EXTRACTED DATA Start Marker

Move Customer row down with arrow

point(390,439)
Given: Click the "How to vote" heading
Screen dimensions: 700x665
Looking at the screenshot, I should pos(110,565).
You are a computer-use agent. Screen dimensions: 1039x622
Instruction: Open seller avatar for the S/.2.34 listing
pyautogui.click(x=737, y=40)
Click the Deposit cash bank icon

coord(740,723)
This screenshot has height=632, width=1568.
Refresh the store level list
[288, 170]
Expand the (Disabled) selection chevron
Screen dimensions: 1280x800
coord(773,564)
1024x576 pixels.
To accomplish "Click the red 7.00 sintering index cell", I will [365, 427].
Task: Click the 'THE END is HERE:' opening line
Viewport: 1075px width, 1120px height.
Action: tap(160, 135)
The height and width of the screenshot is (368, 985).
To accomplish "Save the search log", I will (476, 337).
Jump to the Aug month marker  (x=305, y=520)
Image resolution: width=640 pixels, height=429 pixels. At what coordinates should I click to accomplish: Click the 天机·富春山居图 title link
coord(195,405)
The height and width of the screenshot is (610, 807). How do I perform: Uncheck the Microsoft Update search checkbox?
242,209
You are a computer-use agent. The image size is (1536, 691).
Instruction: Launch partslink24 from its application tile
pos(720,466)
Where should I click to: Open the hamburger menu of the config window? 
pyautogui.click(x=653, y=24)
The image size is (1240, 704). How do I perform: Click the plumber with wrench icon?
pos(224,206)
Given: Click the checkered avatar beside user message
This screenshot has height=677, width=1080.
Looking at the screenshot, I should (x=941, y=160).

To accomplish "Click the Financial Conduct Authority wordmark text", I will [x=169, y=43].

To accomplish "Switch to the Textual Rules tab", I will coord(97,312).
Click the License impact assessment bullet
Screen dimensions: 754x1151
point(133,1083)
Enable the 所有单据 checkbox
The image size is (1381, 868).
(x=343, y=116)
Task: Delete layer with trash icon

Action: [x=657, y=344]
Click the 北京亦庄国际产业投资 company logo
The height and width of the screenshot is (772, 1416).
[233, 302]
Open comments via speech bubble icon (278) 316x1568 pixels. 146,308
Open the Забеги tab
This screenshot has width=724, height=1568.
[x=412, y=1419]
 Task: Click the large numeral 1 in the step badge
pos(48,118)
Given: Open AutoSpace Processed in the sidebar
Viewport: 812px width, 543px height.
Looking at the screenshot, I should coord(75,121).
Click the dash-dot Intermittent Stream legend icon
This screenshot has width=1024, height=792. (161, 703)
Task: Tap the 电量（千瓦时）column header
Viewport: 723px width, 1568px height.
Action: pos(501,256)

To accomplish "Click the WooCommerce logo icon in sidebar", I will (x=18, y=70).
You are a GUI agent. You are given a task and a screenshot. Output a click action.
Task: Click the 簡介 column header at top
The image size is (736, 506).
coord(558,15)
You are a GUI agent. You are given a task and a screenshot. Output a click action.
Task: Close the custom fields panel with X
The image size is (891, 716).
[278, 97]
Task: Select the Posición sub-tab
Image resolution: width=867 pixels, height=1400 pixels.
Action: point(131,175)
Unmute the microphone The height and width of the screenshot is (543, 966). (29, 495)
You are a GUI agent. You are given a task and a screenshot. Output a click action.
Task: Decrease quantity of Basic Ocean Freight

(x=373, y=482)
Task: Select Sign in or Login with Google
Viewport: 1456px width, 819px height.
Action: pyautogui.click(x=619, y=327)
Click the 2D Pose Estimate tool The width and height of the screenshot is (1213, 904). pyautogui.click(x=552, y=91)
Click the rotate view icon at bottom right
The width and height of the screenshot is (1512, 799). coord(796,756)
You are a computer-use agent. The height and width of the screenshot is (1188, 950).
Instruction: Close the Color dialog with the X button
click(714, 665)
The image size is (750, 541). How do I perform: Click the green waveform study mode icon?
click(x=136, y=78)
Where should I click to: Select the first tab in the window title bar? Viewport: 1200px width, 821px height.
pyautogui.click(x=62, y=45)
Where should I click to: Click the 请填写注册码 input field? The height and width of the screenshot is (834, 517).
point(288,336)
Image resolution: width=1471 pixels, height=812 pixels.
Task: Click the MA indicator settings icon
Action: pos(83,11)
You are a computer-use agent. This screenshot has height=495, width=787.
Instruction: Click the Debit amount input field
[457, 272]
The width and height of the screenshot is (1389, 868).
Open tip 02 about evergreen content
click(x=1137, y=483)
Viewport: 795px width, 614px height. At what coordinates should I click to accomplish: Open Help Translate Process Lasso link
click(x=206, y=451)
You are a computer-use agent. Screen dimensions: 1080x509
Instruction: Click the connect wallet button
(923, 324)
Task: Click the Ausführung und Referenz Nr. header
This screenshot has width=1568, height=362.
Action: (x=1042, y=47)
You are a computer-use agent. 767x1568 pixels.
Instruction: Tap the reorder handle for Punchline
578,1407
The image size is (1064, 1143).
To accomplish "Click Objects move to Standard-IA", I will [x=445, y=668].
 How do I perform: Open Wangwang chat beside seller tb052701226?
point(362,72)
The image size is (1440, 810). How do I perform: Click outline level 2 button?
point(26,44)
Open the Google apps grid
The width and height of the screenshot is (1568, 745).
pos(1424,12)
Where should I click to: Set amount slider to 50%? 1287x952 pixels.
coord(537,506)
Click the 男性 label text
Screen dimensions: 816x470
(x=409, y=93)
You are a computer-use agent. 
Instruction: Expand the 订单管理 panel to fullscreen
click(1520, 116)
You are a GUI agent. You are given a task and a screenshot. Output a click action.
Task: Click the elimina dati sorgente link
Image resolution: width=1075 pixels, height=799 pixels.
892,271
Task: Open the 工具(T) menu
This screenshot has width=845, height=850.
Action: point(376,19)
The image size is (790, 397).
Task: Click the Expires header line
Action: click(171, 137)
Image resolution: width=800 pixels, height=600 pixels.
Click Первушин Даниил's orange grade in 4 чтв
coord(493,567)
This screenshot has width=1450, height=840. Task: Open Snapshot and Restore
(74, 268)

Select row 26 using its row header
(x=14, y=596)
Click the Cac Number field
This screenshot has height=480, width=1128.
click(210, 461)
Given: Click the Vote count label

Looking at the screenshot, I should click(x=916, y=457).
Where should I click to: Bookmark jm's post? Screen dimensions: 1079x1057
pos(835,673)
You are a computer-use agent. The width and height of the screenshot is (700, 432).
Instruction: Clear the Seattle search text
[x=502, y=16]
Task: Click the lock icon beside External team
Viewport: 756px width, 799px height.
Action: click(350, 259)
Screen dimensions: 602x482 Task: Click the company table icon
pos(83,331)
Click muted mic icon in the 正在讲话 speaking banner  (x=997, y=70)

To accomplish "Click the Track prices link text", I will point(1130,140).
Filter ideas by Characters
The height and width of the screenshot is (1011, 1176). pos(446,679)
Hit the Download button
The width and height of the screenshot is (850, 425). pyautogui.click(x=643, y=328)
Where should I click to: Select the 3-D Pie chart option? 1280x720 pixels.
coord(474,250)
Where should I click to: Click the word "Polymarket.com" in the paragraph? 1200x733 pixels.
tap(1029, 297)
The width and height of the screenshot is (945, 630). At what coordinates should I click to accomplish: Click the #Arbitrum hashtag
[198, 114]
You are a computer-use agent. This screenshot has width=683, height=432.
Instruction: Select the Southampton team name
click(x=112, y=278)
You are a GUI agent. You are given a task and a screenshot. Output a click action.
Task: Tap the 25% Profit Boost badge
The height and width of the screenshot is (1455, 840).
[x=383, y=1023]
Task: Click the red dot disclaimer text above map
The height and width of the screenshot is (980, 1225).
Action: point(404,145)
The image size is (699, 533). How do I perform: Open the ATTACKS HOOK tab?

EXTRACTED DATA End Marker

Write every entry out again, exactly as it stands.

EXERCISE SOLUTION.
Move Customer row down with arrow

point(390,439)
Given: Click the "How to vote" heading
Screen dimensions: 700x665
Looking at the screenshot, I should pos(110,565).
You are a computer-use agent. Screen dimensions: 1039x622
Instruction: Open seller avatar for the S/.2.34 listing
pyautogui.click(x=737, y=40)
Click the Deposit cash bank icon

coord(740,723)
This screenshot has height=632, width=1568.
Refresh the store level list
[288, 170]
Expand the (Disabled) selection chevron
Screen dimensions: 1280x800
coord(773,564)
1024x576 pixels.
To accomplish "Click the red 7.00 sintering index cell", I will [365, 427].
Task: Click the 'THE END is HERE:' opening line
Viewport: 1075px width, 1120px height.
Action: tap(160, 135)
The height and width of the screenshot is (368, 985).
To accomplish "Save the search log", I will (476, 337).
Jump to the Aug month marker  (x=305, y=520)
Image resolution: width=640 pixels, height=429 pixels. At what coordinates should I click to accomplish: Click the 天机·富春山居图 title link
coord(195,405)
The height and width of the screenshot is (610, 807). How do I perform: Uncheck the Microsoft Update search checkbox?
242,209
You are a computer-use agent. The image size is (1536, 691).
Instruction: Launch partslink24 from its application tile
pos(720,466)
Where should I click to: Open the hamburger menu of the config window? 
pyautogui.click(x=653, y=24)
The image size is (1240, 704). How do I perform: Click the plumber with wrench icon?
pos(224,206)
Given: Click the checkered avatar beside user message
This screenshot has height=677, width=1080.
Looking at the screenshot, I should (x=941, y=160).

To accomplish "Click the Financial Conduct Authority wordmark text", I will [x=169, y=43].

To accomplish "Switch to the Textual Rules tab", I will coord(97,312).
Click the License impact assessment bullet
Screen dimensions: 754x1151
point(133,1083)
Enable the 所有单据 checkbox
The image size is (1381, 868).
(x=343, y=116)
Task: Delete layer with trash icon

Action: [x=657, y=344]
Click the 北京亦庄国际产业投资 company logo
The height and width of the screenshot is (772, 1416).
[233, 302]
Open comments via speech bubble icon (278) 316x1568 pixels. 146,308
Open the Забеги tab
This screenshot has width=724, height=1568.
[x=412, y=1419]
 Task: Click the large numeral 1 in the step badge
pos(48,118)
Given: Open AutoSpace Processed in the sidebar
Viewport: 812px width, 543px height.
Looking at the screenshot, I should coord(75,121).
Click the dash-dot Intermittent Stream legend icon
This screenshot has width=1024, height=792. (161, 703)
Task: Tap the 电量（千瓦时）column header
Viewport: 723px width, 1568px height.
Action: pos(501,256)

To accomplish "Click the WooCommerce logo icon in sidebar", I will (x=18, y=70).
You are a GUI agent. You are given a task and a screenshot. Output a click action.
Task: Click the 簡介 column header at top
The image size is (736, 506).
coord(558,15)
You are a GUI agent. You are given a task and a screenshot. Output a click action.
Task: Close the custom fields panel with X
The image size is (891, 716).
[278, 97]
Task: Select the Posición sub-tab
Image resolution: width=867 pixels, height=1400 pixels.
Action: point(131,175)
Unmute the microphone The height and width of the screenshot is (543, 966). (29, 495)
You are a GUI agent. You are given a task and a screenshot. Output a click action.
Task: Decrease quantity of Basic Ocean Freight

(x=373, y=482)
Task: Select Sign in or Login with Google
Viewport: 1456px width, 819px height.
Action: pyautogui.click(x=619, y=327)
Click the 2D Pose Estimate tool The width and height of the screenshot is (1213, 904). pyautogui.click(x=552, y=91)
Click the rotate view icon at bottom right
The width and height of the screenshot is (1512, 799). coord(796,756)
You are a computer-use agent. The height and width of the screenshot is (1188, 950).
Instruction: Close the Color dialog with the X button
click(714, 665)
The image size is (750, 541). How do I perform: Click the green waveform study mode icon?
click(x=136, y=78)
Where should I click to: Select the first tab in the window title bar? Viewport: 1200px width, 821px height.
pyautogui.click(x=62, y=45)
Where should I click to: Click the 请填写注册码 input field? The height and width of the screenshot is (834, 517).
point(288,336)
Image resolution: width=1471 pixels, height=812 pixels.
Task: Click the MA indicator settings icon
Action: pos(83,11)
You are a computer-use agent. This screenshot has height=495, width=787.
Instruction: Click the Debit amount input field
[457, 272]
The width and height of the screenshot is (1389, 868).
Open tip 02 about evergreen content
click(x=1137, y=483)
Viewport: 795px width, 614px height. At what coordinates should I click to accomplish: Open Help Translate Process Lasso link
click(x=206, y=451)
You are a computer-use agent. Screen dimensions: 1080x509
Instruction: Click the connect wallet button
(923, 324)
Task: Click the Ausführung und Referenz Nr. header
This screenshot has width=1568, height=362.
Action: (x=1042, y=47)
You are a computer-use agent. 767x1568 pixels.
Instruction: Tap the reorder handle for Punchline
578,1407
The image size is (1064, 1143).
To accomplish "Click Objects move to Standard-IA", I will [x=445, y=668].
 How do I perform: Open Wangwang chat beside seller tb052701226?
point(362,72)
The image size is (1440, 810). How do I perform: Click outline level 2 button?
point(26,44)
Open the Google apps grid
The width and height of the screenshot is (1568, 745).
pos(1424,12)
Where should I click to: Set amount slider to 50%? 1287x952 pixels.
coord(537,506)
Click the 男性 label text
Screen dimensions: 816x470
(x=409, y=93)
You are a computer-use agent. 
Instruction: Expand the 订单管理 panel to fullscreen
click(1520, 116)
You are a GUI agent. You are given a task and a screenshot. Output a click action.
Task: Click the elimina dati sorgente link
Image resolution: width=1075 pixels, height=799 pixels.
892,271
Task: Open the 工具(T) menu
This screenshot has width=845, height=850.
Action: point(376,19)
The image size is (790, 397).
Task: Click the Expires header line
Action: click(171, 137)
Image resolution: width=800 pixels, height=600 pixels.
Click Первушин Даниил's orange grade in 4 чтв
coord(493,567)
This screenshot has width=1450, height=840. Task: Open Snapshot and Restore
(74, 268)

Select row 26 using its row header
(x=14, y=596)
Click the Cac Number field
This screenshot has height=480, width=1128.
click(210, 461)
Given: Click the Vote count label

Looking at the screenshot, I should click(x=916, y=457).
Where should I click to: Bookmark jm's post? Screen dimensions: 1079x1057
pos(835,673)
You are a computer-use agent. The width and height of the screenshot is (700, 432).
Instruction: Clear the Seattle search text
[x=502, y=16]
Task: Click the lock icon beside External team
Viewport: 756px width, 799px height.
Action: click(350, 259)
Screen dimensions: 602x482 Task: Click the company table icon
pos(83,331)
Click muted mic icon in the 正在讲话 speaking banner  (x=997, y=70)

To accomplish "Click the Track prices link text", I will point(1130,140).
Filter ideas by Characters
The height and width of the screenshot is (1011, 1176). pos(446,679)
Hit the Download button
The width and height of the screenshot is (850, 425). pyautogui.click(x=643, y=328)
Where should I click to: Select the 3-D Pie chart option? 1280x720 pixels.
coord(474,250)
Where should I click to: Click the word "Polymarket.com" in the paragraph? 1200x733 pixels.
tap(1029, 297)
The width and height of the screenshot is (945, 630). At what coordinates should I click to accomplish: Click the #Arbitrum hashtag
[198, 114]
You are a computer-use agent. This screenshot has width=683, height=432.
Instruction: Select the Southampton team name
click(x=112, y=278)
You are a GUI agent. You are given a task and a screenshot. Output a click action.
Task: Tap the 25% Profit Boost badge
The height and width of the screenshot is (1455, 840).
[x=383, y=1023]
Task: Click the red dot disclaimer text above map
The height and width of the screenshot is (980, 1225).
Action: point(404,145)
The image size is (699, 533). How do I perform: Open the ATTACKS HOOK tab?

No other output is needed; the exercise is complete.